Transplants mean a leg up on weeds. That’s especially helpful for long-term crops like eggplants and peppers. Transplanted seedlings out-compete weeds by shading out the area closest to the plant and establishing a robust root system. You can use just about any container to start your seeds (yogurt cups, newspaper pots, standard cell trays, empty beer cans, etc.), but be sure to poke some holes in the bottom for good drainage. 

What kind of soil do I use for my seeds?

Gardening centers proffer a dizzying display of seed-sprouting mixes. I am solidly “meh” on all these. I plant sprouted seeds into garden soil that’s a combination of clay and compost.

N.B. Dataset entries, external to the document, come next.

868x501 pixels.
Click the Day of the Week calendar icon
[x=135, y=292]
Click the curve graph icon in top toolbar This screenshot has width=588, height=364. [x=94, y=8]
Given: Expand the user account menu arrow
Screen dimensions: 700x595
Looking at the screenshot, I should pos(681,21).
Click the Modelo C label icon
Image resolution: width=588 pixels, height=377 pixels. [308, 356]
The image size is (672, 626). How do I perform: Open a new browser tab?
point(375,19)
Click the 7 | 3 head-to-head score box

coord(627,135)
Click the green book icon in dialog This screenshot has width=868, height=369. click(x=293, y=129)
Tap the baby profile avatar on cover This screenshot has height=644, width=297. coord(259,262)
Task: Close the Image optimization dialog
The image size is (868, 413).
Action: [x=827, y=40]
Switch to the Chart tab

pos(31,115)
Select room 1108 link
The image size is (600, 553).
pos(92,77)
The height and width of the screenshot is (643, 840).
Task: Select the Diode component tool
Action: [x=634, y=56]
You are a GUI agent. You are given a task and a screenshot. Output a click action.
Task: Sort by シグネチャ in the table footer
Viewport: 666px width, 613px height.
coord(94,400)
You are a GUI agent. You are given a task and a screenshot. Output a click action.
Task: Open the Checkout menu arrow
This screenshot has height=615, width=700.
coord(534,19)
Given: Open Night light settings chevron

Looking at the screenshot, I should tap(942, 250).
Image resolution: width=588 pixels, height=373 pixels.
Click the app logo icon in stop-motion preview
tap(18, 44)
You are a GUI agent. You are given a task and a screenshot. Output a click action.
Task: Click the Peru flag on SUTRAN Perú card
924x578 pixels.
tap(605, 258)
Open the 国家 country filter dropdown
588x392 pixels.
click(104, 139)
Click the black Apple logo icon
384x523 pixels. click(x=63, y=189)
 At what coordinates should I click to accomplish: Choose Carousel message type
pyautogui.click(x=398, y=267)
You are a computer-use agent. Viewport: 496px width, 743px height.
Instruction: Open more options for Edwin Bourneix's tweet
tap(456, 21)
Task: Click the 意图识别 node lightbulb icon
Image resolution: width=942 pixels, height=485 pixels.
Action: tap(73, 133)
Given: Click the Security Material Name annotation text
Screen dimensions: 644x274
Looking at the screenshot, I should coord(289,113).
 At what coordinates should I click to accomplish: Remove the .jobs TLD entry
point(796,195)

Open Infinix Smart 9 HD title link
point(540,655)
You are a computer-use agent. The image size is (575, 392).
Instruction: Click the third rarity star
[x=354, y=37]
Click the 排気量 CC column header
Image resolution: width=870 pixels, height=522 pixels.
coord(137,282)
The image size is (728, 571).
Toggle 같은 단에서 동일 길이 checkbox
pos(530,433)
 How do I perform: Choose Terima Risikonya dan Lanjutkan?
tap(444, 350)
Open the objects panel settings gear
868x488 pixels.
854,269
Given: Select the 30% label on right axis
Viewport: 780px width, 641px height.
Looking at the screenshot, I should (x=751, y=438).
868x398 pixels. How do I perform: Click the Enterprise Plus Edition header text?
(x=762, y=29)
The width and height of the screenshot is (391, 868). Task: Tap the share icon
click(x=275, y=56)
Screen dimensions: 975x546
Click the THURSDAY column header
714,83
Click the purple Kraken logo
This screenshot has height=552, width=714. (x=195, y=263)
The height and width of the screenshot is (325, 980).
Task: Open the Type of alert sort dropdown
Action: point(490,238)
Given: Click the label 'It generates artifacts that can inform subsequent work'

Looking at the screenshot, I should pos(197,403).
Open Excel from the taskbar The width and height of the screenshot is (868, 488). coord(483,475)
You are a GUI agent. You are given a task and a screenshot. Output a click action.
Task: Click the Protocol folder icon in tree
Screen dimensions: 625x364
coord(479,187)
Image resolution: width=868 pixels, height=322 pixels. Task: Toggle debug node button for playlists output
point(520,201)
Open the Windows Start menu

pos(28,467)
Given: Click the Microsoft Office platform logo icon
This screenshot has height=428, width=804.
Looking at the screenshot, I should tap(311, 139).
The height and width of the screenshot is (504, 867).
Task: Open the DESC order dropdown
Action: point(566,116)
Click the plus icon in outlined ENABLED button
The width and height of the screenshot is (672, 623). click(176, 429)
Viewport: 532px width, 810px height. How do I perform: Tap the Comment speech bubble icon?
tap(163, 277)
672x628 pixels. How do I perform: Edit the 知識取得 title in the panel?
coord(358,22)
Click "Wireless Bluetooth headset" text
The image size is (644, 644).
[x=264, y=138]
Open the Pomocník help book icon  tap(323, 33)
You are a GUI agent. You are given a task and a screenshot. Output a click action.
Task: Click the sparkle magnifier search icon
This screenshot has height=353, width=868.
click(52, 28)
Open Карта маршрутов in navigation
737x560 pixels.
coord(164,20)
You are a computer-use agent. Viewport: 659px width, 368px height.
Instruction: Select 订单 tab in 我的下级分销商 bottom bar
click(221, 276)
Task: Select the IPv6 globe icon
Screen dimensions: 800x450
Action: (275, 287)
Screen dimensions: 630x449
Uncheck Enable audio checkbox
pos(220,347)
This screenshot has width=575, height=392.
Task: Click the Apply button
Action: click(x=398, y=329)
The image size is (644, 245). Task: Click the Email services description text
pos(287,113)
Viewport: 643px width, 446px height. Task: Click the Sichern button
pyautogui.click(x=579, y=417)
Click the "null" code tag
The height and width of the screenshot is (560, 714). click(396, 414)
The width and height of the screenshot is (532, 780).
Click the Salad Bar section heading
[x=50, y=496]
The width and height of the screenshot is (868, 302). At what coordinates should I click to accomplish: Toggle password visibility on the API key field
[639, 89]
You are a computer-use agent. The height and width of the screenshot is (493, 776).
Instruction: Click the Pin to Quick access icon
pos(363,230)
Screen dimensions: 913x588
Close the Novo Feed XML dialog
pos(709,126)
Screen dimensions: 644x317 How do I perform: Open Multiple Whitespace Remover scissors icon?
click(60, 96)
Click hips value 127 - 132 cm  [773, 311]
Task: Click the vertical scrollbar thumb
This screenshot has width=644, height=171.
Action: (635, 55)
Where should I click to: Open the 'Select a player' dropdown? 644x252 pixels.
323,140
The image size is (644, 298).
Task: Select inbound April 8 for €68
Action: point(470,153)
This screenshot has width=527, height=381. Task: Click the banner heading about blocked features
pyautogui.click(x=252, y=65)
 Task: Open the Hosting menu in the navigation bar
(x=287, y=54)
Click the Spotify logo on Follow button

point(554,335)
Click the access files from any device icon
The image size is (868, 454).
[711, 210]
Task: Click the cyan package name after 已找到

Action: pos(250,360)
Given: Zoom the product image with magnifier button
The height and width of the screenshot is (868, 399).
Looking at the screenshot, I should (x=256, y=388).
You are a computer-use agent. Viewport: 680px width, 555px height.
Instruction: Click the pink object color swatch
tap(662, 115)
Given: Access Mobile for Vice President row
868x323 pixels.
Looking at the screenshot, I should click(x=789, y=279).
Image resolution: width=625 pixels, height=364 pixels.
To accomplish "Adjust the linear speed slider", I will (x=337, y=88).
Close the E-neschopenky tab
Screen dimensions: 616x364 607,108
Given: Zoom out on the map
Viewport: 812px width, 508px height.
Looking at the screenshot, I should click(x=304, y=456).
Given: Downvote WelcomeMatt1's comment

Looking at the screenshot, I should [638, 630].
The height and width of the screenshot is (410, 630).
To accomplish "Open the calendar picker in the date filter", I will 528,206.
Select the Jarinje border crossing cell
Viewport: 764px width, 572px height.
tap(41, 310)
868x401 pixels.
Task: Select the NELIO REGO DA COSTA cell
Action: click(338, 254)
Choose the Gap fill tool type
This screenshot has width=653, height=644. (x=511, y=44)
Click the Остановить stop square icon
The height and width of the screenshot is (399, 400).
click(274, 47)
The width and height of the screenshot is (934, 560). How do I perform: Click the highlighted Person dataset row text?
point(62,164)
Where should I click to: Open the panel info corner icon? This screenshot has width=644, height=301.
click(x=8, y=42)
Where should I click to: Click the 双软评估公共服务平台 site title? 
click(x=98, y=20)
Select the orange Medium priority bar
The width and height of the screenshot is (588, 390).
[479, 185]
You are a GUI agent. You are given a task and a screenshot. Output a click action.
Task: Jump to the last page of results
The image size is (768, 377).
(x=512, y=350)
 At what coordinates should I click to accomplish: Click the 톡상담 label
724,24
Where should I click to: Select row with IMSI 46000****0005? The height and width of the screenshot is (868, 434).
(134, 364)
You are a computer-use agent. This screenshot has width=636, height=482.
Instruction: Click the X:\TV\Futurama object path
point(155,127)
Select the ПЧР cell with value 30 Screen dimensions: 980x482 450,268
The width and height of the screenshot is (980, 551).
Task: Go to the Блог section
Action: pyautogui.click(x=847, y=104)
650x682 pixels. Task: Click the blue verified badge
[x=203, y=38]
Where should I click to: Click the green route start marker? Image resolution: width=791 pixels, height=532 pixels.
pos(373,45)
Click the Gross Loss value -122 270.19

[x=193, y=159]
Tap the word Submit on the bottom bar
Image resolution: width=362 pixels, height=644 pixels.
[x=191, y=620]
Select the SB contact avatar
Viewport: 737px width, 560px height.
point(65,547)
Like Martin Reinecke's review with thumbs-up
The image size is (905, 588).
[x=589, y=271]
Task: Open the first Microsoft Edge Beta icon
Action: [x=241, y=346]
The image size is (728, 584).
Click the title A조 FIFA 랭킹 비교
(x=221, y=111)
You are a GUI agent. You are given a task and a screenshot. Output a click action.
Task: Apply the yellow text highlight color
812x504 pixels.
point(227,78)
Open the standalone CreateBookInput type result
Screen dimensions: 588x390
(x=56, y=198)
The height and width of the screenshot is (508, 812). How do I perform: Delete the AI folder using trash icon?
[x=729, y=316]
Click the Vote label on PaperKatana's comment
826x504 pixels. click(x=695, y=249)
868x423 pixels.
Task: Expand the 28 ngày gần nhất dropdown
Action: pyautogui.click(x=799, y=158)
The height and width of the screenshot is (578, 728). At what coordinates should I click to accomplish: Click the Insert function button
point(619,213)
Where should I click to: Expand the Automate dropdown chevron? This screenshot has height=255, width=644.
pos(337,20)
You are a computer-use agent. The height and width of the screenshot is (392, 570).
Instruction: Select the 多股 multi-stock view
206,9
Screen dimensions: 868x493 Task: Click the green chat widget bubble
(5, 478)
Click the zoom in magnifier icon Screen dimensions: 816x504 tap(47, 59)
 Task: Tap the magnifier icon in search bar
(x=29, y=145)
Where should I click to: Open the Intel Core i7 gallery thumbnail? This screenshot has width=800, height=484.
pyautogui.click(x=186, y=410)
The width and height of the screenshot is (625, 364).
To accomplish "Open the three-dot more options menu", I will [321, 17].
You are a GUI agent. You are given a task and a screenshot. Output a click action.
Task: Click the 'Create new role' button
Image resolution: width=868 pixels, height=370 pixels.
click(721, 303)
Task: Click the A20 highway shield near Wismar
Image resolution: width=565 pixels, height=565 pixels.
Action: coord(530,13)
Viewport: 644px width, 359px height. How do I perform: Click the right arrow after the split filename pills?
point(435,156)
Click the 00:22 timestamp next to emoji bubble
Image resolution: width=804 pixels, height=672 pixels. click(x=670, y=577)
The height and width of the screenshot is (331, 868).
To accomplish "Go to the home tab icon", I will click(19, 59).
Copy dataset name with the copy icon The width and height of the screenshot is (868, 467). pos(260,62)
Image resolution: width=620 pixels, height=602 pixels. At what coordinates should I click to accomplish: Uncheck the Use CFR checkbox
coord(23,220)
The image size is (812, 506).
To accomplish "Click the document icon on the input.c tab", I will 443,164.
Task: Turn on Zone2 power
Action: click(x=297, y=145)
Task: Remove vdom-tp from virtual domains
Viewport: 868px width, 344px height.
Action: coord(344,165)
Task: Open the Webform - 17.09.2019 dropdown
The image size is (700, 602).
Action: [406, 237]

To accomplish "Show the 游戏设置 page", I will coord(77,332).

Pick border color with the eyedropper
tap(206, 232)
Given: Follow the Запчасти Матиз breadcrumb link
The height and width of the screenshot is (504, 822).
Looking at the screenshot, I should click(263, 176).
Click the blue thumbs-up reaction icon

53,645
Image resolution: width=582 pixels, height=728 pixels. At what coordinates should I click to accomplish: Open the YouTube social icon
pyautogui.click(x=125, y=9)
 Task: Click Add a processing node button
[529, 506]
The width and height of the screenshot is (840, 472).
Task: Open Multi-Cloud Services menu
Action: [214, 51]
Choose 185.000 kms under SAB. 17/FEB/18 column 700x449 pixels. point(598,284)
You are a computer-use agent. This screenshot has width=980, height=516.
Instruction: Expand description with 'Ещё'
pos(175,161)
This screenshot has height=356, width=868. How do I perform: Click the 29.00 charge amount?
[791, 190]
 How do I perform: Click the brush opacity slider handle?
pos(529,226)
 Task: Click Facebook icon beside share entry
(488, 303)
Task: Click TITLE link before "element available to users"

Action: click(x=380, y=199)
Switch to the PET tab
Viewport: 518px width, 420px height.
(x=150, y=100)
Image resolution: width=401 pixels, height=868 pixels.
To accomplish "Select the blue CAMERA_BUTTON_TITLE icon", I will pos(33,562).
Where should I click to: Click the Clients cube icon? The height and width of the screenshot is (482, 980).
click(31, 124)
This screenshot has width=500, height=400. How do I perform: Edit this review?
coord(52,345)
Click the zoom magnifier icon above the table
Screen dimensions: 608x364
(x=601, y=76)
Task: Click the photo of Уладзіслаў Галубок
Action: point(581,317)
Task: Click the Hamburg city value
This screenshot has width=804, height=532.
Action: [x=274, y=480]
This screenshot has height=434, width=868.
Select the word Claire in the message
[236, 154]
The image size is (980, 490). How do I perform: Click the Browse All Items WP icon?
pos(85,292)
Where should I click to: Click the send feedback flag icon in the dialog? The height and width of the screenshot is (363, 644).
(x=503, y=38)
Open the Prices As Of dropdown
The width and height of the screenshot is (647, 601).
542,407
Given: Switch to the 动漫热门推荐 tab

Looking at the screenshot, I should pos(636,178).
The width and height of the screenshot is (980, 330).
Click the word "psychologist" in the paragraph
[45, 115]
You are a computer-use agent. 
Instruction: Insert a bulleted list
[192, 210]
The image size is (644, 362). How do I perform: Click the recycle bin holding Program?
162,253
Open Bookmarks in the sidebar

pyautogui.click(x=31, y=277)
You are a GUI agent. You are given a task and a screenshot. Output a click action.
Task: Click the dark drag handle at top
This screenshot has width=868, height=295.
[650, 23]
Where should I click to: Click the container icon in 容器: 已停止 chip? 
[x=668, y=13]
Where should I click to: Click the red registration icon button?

I need them to survive in that environment, so I use that soil to germinate. I do mix a few handfuls of bagged soil with the garden soil when I need to baby some rare or expensive seeds (looking at you, Habanada pepper seeds). I try to use as little peat moss and coconut coir as possible. Peat moss is non-renewable, and coconut coir travels a long way, adding a significant carbon footprint to those products. No shade if you want to use those products, but you don’t need them to have healthy seedlings.

How deep do I plant these seeds?

The rule of thumb I like to follow is two-and-a-half times the width of the seeds. For tiny seeds like broccoli, that’s the depth of a pencil eraser. Squash, a wider seed, gets planted past the thumb knuckle. Lettuce seeds need light to germinate, so I don’t cover them at all. I make a depression in the soil, place the seed in it and water it lightly. 

What about soaking seeds overnight? Or scarification?

Scarification is scratching the outside of the seed coating to make it easier and faster for the seed to germinate. Soaking overnight accomplishes a similar purpose. Different seeds prefer different methods to encourage germination.

One man complained about his poor lettuce seed germination after consistently soaking the seeds overnight. He drowned his lettuce seeds and then wondered why he never got any lettuce. Seed packets often include information on good germination practices.

Seeds with a thick coating—think okra, pumpkin and gourd seeds—can benefit from measures such as soaking and scarification. I don’t use either method unless specifically directed by the seed company.

I planted these seeds, and they’re not coming up!

When I’m worried about germination, I dig up a few of the seeds to see what’s happening. A cracked seed shell with a root or tendril is a sign to add patience. One time, I started digging up a sad, empty row, and I couldn’t find any seeds. Then I remembered how many birds I’d seen when I planted that row—I think the birds stole the seeds. 

Watering consistently helps. I water my seeds almost every morning, with adjustments made for rain. I grow my first batch of seeds in small containers, so they can dry out fairly quickly with the March winds and Georgia’s warm spring temperatures. Seedlings repotted in 4-inch pots retain water better, so those get a drink every other day.

Seeds can take three days or three weeks to germinate, depending on the type. Beans shoot out of the ground fast. Carrot tops amble along more slowly, often giving me a scare. If your seeds aren’t more than a year old, it might take a little more patience to see your garden grow.